I’ve also been listening to my good friend Dr Norman Vincent Peale on his audiobook The Power of Positive Thinking. He is a religious man and likes to quote the bible every now and then. I am not particularly religious (I think of myself to be more spiritual) but what he says makes so much sense and it is very calming to listen to him. He really makes me see reason and the world seems a more manageable place after I’ve had a dose.
Dr Peale says none of us are born as worriers and that it is a habit we acquire over time. We go into it bit by bit and so we have to turn things around in a slow and steady manner. I still have a long way to go but I am willing to keep doing the work to be a happy and serene person who lets minor annoyances wash over them.
Another way I have been cultivating calmness is to do things ahead of time. Some family members and I swapped wishlists which I have to say I’m a real fan of now. It takes the stress out of gift giving, and isn’t a ‘surprise’ gift a waste of time and money if it is not used? In my ideal world we would all swap good wishes rather than buy stuff, but who doesn’t like to open a brightly wrapped Christmas present on the day.

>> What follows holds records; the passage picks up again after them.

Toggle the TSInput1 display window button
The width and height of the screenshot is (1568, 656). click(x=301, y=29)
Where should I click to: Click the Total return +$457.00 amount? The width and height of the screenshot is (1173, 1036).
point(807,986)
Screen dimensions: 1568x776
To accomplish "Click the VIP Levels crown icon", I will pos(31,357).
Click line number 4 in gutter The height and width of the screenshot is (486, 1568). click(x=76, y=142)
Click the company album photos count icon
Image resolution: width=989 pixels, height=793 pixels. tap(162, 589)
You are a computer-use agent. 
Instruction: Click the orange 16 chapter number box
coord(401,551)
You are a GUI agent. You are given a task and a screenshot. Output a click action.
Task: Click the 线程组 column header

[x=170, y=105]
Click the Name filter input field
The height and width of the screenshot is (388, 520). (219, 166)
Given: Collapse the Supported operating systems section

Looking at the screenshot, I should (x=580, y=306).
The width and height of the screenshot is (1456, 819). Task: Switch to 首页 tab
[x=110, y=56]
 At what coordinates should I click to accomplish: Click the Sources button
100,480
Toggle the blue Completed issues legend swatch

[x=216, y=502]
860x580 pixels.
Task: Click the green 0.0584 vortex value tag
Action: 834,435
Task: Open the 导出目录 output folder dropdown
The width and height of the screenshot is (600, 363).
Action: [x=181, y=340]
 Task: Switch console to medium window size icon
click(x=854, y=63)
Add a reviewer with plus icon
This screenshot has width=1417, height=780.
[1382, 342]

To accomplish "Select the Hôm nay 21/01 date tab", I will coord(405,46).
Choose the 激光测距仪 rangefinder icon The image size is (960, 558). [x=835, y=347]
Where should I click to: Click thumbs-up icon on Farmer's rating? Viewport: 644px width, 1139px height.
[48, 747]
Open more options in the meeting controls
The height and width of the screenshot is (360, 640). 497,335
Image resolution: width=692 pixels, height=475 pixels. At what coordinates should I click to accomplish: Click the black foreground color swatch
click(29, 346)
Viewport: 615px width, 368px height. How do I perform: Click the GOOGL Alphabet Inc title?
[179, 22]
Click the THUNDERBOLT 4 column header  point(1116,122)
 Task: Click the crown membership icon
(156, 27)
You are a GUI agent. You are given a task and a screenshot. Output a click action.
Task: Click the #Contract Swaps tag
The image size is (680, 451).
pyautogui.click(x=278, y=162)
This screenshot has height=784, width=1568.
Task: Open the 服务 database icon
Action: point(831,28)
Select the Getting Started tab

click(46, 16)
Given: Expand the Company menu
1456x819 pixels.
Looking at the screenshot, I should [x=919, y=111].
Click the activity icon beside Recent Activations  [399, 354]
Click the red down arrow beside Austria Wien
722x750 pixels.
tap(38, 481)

My relaxed and calm Christmas feeling was severely tested this morning. The first post on this subject I had been writing over the past few weeks went ‘pop’ just as I hit publish and completely disappeared. Even though I had been saving and autosaving all along, every single word was gone. After checking and rechecking that I couldn’t find it, I decided it wasn’t worth getting upset about and started writing another one.
And now here I am with a second post. And I’m calm. Today I am at home for the whole day, oh joy, and I can really get stuck in and whip our chateau into shape.
Be serene this Christmas everyone!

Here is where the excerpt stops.